_EXERCISE TASKS_
a. Which questions does the type hints text ask about the unannotated `find_item(records, check)` signature? List every one.
b. Can you retype the type hints text from "Did it take" up to and including "type look like."?

_PASSAGE_

>> start

Note: this post contains a lot of opinions about writing Python code. I don’t want to add “IMHO” to every sentence, so take everything in this post as simply my opinions on the matter, rather than attempts to promote some universal truths :) Also, I’m not claiming that the presented ideas were all invented in Rust, they are also used in other languages, of course.

Type hints

The first and foremost thing is using type hints where possible, particularly in function signatures and class attributes. When I read a function signature looking like this:

def find_item(records, check):

I have no idea what is going on from the signature itself. Is records a list, a dict or a database connection? Is check a boolean, or a function? What does this function return? What happens if it fails, does it raise an exception, or return None? To find answers to these questions, I either have to go read the function body (and often recursively the bodies of other functions it calls – this is quite annoying), or read its documentation (if there is any). While the documentation might contain useful information about what the function does, it shouldn’t be necessary to also use it for documenting answers to the previous questions. A lot of them can be answered by a built-in mechanism – type hints.

def find_item(
  records: List[Item],
  check: Callable[[Item], bool]
) -> Optional[Item]:

Did it take me more time to write the signature? Yes. Is that a problem? No, unless my coding is bottlenecked by the number of characters I write per minute, and that doesn’t really happen. Writing out the types explicitly forces me to think about what will be the actual interface provided by the function, and how can I make it as strict as possible, to make it hard for its callers to use it in a wrong way. With the signature above, I can get a pretty good idea how can I use the function, what to pass it as arguments, and what can I expect to be returned from it. Furthermore, unlike a doc comment, which can get easily out of date when the code changes, when I change the types and don’t update the callers of the function, the typechecker will yell at me¹. And if I’m interested in what is Item, I can just use Go to definition and immediately see how does that type look like.

>> end

_GIVEN DATA_
>> start

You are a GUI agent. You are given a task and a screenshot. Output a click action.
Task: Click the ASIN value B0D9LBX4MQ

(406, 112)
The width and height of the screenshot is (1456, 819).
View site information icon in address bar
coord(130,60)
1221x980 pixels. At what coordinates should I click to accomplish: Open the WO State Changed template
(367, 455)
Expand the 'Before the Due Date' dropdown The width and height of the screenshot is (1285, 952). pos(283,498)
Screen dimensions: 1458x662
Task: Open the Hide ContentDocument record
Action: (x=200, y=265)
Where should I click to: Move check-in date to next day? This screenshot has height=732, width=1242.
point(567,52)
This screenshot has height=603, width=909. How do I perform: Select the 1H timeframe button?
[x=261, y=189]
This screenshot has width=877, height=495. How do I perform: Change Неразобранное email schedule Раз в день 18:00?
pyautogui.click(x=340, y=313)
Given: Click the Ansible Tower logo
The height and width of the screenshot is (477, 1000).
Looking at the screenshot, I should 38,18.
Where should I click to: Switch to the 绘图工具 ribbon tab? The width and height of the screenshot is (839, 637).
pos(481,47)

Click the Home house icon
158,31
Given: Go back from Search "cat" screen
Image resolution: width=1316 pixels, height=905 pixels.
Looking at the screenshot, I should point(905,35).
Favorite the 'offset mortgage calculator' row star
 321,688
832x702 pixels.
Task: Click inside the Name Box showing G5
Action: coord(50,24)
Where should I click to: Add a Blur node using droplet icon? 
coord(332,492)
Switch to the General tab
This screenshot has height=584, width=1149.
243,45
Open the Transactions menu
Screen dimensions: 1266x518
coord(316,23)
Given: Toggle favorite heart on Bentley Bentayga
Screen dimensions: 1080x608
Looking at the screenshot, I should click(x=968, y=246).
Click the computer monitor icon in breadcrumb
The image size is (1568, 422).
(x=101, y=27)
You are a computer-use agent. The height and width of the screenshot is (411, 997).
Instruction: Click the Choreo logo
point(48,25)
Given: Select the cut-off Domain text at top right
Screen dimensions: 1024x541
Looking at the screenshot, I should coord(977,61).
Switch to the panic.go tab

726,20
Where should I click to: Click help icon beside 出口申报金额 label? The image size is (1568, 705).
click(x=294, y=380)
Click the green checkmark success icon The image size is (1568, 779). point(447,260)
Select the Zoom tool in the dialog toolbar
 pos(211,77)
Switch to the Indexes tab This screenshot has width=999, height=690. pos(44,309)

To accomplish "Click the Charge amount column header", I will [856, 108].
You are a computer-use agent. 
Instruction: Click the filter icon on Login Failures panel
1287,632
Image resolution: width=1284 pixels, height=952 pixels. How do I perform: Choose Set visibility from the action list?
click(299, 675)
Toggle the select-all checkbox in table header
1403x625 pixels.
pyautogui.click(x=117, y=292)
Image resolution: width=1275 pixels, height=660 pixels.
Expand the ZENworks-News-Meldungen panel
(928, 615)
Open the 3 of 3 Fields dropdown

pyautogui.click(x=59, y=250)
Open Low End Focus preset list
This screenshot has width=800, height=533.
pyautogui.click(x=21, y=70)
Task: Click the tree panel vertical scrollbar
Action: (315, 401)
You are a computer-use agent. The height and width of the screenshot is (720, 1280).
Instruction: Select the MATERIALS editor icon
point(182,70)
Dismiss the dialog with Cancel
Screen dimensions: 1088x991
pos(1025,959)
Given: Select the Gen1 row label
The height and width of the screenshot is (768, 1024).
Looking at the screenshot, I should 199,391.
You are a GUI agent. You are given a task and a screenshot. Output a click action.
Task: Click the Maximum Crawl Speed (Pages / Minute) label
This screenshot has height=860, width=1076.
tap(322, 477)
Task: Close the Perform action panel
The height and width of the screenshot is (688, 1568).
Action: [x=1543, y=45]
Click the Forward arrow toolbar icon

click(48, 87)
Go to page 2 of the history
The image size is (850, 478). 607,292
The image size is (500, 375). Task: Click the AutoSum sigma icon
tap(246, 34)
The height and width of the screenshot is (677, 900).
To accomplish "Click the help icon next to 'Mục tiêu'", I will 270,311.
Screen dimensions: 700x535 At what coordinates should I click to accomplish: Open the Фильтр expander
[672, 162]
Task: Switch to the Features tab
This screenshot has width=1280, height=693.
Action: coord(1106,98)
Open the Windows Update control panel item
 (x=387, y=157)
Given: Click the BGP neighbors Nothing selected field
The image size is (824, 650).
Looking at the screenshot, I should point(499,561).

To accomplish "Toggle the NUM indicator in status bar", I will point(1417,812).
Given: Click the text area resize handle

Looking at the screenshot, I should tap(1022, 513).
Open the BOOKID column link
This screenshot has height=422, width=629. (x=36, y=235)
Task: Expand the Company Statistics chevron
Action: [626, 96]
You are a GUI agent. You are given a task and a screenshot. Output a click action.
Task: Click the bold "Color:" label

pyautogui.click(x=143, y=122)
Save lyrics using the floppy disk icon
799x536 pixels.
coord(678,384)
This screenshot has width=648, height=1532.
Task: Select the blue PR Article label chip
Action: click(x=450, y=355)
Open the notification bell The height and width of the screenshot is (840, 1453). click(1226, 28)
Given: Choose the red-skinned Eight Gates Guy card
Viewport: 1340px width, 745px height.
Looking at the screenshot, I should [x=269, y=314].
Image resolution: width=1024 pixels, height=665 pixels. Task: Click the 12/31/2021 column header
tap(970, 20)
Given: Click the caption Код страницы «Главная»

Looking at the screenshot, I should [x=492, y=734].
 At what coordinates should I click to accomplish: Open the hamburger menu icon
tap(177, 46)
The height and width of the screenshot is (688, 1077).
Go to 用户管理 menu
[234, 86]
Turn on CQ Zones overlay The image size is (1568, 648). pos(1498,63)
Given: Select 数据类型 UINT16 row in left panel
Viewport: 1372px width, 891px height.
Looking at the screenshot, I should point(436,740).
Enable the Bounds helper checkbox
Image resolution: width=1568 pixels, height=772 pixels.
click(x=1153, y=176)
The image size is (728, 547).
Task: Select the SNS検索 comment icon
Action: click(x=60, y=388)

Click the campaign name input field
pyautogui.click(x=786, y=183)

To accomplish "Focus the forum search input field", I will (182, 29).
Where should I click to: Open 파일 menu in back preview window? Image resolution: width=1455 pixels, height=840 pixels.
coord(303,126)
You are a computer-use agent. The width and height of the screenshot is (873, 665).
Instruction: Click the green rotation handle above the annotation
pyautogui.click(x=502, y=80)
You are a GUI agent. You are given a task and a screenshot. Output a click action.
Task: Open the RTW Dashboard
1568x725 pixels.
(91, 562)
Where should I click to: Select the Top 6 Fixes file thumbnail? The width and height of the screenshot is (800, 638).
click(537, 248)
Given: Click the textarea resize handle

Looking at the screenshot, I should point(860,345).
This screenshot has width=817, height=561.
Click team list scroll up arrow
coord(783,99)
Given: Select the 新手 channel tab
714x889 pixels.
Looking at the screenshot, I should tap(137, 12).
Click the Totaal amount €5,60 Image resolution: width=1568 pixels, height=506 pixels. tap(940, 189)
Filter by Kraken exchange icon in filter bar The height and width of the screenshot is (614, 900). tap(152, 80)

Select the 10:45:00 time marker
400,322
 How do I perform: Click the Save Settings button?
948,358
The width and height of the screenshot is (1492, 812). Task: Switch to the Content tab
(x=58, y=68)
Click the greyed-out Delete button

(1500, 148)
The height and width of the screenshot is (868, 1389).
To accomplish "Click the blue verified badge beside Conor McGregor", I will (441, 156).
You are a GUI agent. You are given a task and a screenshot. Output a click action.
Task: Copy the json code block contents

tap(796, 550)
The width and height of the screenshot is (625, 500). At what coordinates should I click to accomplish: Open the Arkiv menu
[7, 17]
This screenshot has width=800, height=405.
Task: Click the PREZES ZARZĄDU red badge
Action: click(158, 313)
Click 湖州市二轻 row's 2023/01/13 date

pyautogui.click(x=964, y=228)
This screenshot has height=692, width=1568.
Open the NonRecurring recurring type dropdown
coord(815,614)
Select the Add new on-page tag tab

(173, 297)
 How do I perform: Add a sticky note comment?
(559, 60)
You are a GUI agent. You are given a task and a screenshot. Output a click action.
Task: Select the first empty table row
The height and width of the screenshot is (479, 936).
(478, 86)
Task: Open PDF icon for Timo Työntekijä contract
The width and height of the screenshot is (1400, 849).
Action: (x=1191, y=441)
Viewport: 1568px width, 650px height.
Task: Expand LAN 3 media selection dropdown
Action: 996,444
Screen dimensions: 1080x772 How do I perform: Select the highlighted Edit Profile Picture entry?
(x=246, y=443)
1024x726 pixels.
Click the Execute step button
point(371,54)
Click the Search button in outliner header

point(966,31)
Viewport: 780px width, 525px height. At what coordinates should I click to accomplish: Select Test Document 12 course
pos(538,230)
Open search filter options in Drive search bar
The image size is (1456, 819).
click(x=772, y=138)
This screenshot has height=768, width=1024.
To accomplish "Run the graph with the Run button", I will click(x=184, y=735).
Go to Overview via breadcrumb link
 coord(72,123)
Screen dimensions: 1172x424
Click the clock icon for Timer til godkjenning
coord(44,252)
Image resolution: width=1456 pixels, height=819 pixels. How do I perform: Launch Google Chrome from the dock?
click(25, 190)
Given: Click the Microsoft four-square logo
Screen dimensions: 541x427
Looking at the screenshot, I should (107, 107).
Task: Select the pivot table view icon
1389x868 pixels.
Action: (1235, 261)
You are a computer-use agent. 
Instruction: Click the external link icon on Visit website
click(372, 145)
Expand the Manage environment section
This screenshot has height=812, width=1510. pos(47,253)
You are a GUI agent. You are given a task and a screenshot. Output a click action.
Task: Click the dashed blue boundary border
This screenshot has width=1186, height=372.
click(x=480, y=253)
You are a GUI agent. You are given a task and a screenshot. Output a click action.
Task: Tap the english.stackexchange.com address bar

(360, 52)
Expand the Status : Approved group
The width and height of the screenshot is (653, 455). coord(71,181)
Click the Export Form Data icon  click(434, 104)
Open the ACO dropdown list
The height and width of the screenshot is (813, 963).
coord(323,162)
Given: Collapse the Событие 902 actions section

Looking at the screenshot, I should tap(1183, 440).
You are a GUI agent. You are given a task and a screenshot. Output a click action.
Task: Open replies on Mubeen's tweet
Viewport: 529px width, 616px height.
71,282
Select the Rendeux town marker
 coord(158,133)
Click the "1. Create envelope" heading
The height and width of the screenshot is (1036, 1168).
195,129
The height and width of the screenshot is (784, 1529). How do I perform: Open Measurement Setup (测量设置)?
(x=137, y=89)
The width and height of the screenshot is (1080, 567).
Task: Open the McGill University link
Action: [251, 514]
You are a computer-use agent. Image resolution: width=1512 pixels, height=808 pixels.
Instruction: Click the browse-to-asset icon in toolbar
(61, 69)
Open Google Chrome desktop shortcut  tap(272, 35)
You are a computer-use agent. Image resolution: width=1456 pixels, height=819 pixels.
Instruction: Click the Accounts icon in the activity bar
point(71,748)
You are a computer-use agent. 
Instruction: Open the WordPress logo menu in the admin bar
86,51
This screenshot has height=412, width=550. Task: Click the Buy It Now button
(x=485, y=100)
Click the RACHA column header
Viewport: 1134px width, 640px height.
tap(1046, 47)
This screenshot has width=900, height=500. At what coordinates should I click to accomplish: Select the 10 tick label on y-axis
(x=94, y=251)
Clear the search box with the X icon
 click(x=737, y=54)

>> end

_WORKED ANSWERS_
a.
- Is records a list, a dict or a database connection?
- Is check a boolean, or a function?
- What does this function return?
- What happens if it fails, does it raise an exception, or return None?

b.
Did it take me more time to write the signature? Yes. Is that a problem? No, unless my coding is bottlenecked by the number of characters I write per minute, and that doesn’t really happen. Writing out the types explicitly forces me to think about what will be the actual interface provided by the function, and how can I make it as strict as possible, to make it hard for its callers to use it in a wrong way. With the signature above, I can get a pretty good idea how can I use the function, what to pass it as arguments, and what can I expect to be returned from it. Furthermore, unlike a doc comment, which can get easily out of date when the code changes, when I change the types and don’t update the callers of the function, the typechecker will yell at me¹. And if I’m interested in what is Item, I can just use Go to definition and immediately see how does that type look like.